§ Задания:
• a. Сколько минут длился полет на реактивном самолете, о котором рассказывает О. Н. Ямщикова в интервью?
• b. Процитируйте фрагмент интервью с О. Н. Ямщиковой от слов «Из интервью с» до слов «из тех дней?» включительно.
• c. Продолжите интервью с О. Н. Ямщиковой, начав сразу после последнего вопроса.

§ Фрагмент текста:
------------------------------------------------

Изменить стиль страницы

Из интервью с инженером-полковником авиации — О. Н. Ямщиковой, напечатанного в газете «Правда» 7 марта 1978 года:

«…— Ольга Николаевна, боевой путь вы начали под Сталинградом. Что вам запомнилось из тех дней?

— Сталинграда никогда не забуду. Это был бесконечный бой. На земле и в воздухе. Сажали самолеты только чтобы заправить горючим и взять боеприпасы. Но перед глазами другое: катера вывозят сталинградских детей, а над ними кружат фашистские самолеты. И мне все кажется, что и моя дочурка в катере… Ненависти было много. Опыта, правда, еще недоставало… Потом пришли удачи. Часто меньшим числом машин навязывали противнику бой и побеждали…

— После войны вы занимались испытанием новой авиационной техники. Но ведь испытатель — мужская профессия…

— А я о ней мечтала. Еще в войну между боями соберемся с девочками из полка, о будущем заговорим. Не очень-то они верили, что пробьюсь в испытатели: опытных летчиков-мужчин было много. И все же испытателем стала, и на реактивном взлететь довелось. То июньское утро сорок седьмого года хорошо помню. Иду к самолету, а товарищи-мужчины подсмеиваются: «Куда, безумная?» Кто-то в кабину полевой цветок бросил… сорок минут длился тот полет, вот уж действительно — крылья! Тряски не чувствую, шум обгоняю. Счастливый был день…

— Ольга Николаевна, иногда исключение подтверждает правило. Ваше мнение: способны ли женщины освоить реактивную авиацию?

------------------------------------------------

§ Исходные данные:
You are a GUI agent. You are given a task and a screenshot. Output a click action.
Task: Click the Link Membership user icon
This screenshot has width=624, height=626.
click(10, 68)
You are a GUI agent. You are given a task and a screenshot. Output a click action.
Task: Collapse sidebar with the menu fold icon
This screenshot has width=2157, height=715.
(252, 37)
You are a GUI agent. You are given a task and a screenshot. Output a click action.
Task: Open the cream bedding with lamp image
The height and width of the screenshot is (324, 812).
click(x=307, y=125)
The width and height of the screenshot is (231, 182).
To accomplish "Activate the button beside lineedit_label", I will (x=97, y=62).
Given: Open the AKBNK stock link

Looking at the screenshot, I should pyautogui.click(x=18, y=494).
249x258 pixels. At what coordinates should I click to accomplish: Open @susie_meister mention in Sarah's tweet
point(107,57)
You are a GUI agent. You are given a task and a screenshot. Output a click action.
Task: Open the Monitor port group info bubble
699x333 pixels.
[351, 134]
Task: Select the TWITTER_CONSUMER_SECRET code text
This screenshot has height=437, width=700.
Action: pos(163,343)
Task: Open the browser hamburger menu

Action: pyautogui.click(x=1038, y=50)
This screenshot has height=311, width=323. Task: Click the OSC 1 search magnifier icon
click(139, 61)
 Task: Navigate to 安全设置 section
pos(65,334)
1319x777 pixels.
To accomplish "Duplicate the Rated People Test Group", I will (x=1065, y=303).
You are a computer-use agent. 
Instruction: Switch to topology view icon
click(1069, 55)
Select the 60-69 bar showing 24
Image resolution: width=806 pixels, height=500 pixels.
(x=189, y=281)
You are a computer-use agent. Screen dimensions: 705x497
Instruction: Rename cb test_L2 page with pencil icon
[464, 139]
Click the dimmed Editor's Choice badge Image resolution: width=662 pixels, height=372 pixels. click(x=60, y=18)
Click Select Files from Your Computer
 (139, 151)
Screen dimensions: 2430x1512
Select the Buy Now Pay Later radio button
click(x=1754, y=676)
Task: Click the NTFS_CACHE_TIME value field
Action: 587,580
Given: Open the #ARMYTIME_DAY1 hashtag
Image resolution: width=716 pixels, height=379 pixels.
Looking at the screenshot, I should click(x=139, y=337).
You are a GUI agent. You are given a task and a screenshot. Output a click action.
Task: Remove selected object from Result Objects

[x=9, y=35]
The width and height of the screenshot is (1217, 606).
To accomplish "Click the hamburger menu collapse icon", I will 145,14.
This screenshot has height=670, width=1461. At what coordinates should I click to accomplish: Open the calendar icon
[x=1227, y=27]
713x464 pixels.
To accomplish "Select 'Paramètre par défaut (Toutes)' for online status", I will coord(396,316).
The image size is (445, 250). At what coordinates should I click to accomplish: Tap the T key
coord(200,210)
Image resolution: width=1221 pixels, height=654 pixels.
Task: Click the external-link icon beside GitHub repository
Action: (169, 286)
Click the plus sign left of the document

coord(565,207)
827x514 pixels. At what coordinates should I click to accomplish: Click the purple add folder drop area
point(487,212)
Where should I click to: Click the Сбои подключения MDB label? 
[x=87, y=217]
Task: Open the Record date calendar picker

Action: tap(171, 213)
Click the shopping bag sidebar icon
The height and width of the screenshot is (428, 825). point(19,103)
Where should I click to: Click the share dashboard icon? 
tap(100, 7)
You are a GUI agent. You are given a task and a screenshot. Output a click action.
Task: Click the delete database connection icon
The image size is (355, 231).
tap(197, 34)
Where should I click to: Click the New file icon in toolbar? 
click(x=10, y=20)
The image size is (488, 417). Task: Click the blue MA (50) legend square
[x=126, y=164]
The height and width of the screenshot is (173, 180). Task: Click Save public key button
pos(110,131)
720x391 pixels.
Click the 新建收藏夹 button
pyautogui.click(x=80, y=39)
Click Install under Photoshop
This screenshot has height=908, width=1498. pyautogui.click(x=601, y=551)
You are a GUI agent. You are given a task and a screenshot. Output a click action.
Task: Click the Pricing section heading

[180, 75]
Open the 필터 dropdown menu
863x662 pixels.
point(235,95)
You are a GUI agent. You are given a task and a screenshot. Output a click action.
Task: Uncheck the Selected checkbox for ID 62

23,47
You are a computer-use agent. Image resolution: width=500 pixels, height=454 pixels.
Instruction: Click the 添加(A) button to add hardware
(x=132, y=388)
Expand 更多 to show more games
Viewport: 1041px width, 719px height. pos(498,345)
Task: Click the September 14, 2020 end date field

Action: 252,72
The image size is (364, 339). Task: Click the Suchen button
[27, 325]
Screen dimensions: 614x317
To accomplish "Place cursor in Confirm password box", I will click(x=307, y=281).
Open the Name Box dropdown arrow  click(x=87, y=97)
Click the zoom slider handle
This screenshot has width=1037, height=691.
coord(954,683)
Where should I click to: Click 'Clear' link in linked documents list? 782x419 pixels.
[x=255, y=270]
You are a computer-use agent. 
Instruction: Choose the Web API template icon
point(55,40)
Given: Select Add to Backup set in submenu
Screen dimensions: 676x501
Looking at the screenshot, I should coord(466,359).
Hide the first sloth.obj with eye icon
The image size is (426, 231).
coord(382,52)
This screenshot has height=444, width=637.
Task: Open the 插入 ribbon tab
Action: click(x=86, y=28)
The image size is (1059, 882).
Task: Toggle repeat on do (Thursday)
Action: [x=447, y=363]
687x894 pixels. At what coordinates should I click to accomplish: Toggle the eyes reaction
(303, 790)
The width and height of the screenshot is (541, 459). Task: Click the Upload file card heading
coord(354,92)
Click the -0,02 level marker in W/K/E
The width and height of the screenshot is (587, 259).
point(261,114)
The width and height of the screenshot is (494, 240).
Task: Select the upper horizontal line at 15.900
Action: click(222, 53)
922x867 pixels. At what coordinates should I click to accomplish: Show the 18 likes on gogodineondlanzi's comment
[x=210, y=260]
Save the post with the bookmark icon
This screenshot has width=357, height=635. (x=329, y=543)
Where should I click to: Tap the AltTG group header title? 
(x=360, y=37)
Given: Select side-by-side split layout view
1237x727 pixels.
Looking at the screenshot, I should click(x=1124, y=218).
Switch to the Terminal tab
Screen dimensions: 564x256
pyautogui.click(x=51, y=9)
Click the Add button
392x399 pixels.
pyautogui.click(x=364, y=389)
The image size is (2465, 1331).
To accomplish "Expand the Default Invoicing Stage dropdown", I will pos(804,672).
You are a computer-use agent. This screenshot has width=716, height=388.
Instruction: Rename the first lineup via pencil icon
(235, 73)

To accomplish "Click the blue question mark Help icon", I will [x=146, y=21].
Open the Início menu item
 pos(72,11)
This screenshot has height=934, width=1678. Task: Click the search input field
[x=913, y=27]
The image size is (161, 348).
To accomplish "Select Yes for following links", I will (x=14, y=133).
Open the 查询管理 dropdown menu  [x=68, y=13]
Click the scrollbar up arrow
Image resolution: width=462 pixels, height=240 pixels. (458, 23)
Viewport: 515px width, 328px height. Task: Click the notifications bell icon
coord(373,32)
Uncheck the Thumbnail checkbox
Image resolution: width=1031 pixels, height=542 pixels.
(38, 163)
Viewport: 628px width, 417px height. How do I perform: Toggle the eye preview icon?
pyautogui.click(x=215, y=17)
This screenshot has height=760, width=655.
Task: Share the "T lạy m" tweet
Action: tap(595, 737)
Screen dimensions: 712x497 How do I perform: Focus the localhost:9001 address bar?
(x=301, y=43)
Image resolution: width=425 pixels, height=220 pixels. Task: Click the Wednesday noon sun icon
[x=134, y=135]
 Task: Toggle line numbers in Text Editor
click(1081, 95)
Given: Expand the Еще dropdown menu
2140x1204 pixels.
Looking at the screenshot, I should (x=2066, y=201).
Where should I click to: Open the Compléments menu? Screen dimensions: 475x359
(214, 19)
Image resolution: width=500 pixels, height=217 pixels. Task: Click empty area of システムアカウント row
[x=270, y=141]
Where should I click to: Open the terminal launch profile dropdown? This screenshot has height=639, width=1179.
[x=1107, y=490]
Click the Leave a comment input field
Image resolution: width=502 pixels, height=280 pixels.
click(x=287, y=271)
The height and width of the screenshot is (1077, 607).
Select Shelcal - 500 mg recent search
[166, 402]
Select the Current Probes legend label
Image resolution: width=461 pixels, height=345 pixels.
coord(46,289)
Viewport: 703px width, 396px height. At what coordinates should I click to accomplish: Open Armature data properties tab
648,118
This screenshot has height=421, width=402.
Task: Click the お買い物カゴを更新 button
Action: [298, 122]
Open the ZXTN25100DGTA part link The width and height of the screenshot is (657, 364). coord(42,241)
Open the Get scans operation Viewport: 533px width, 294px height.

------------------------------------------------

§ Ответы к заданиям:
• a. Сорок минут.

• b.
Из интервью с инженером-полковником авиации — О. Н. Ямщиковой, напечатанного в газете «Правда» 7 марта 1978 года:

«…— Ольга Николаевна, боевой путь вы начали под Сталинградом. Что вам запомнилось из тех дней?

• c.
— Сегодня многие летчицы пилотируют реактивные машины. Марина Попович, Лидия Зайцева, Светлана Савицкая, Наталья Проханова, Галина Корчуганова, Женя Морозова — всех не перечислишь. Сколько они рекордов установили, сколько для нашей авиации сделали! Сбросить бы и мне годков сорок, снова бы в летчицы пошла. Не хочу судьбы иной!»

Диалог автора с Ямщиковой.

Время встречи — март 1979-го.

Место — квартира Ольги Николаевны в подмосковном городе.

На столе — принесенная мной фотокопия старой статейки из «Ленинских искр». Она только что прочитала, и идет комментарий, от которого я немного поеживаюсь. Нечто похожее испытывал я и при встрече с генералом Чапаевым. Но он, человек, в общем-то, жесткий, был все же снисходительней.

— Поторопилась я, значит, тогда с вылетом. Надо было глянуть на ваше сочинение. Доверилась. Ну откуда вы взяли у меня картавость?

— Тут сказано: «слегка картавя…»

— И «слегка» не было.

— Картавость, — говорю, — для расцветки.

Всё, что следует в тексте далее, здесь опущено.